First, let's consider the time it takes for the block to fall from the top of the building to a height of 11.5 m. We can use the equation for the distance traveled during free fall:
y = (1/2) * g * t^2
Where:
- y is the vertical distance traveled (11.5 m)
- g is the acceleration due to gravity (approximately 9.8 m/s^2)
- t is the time taken
Rearranging the equation to solve for time (t):
t = √(2y / g)
Substituting the given values:
t = √(2 * 11.5 / 9.8)
t = √(23 / 9.8)
t ≈ 1.52 seconds
Therefore, it takes approximately 1.52 seconds for the cement block to fall from a height of 52.0 m to a height of 11.5 m.

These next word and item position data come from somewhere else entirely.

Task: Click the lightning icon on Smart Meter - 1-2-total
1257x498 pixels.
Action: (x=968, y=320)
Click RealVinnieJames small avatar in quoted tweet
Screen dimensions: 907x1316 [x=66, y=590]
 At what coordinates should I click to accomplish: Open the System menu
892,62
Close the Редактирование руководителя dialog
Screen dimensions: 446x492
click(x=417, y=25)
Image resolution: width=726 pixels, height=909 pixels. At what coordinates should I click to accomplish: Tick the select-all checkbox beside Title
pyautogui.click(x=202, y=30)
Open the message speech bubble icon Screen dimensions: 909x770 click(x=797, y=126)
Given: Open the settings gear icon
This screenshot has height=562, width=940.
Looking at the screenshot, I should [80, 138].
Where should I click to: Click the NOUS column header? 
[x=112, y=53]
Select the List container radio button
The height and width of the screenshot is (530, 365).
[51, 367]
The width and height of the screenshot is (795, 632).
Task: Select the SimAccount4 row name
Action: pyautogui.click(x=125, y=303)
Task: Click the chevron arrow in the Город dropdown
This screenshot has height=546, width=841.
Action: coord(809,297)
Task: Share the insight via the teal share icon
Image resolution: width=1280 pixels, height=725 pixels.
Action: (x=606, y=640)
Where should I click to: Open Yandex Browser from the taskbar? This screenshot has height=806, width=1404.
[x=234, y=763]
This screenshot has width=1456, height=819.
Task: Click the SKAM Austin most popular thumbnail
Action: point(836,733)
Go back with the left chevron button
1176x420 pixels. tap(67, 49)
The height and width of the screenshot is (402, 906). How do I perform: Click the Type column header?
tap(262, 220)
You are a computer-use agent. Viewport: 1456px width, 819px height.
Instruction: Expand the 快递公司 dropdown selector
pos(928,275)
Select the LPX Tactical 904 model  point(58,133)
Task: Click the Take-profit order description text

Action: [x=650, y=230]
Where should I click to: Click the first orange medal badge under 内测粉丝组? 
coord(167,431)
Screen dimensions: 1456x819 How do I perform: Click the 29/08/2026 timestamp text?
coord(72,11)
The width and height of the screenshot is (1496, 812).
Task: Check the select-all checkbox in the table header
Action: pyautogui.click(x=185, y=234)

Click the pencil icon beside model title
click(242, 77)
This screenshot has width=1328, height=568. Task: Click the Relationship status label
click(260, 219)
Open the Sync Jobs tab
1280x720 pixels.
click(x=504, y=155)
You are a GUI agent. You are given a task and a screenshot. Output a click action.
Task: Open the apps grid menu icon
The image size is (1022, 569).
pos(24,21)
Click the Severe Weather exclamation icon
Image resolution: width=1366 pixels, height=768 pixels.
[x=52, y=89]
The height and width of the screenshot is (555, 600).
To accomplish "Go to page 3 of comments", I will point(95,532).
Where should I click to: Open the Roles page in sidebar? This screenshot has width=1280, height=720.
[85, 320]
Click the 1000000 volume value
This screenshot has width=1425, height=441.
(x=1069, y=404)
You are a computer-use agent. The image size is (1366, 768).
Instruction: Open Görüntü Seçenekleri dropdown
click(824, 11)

Now, let's find the time it takes for the block to fall from a height of 11.5 m to the ground. We can use the same equation:
t = √(2 * y / g)
Substituting the values:
t = √(2 * 11.5 / 9.8)
t = √(23 / 9.8)
t ≈ 1.52 seconds
Since the time taken for both portions of the fall is the same and the man notices the block when it is 11.5 m above the ground, the maximum time the man has to get out of the way is approximately 1.52 seconds.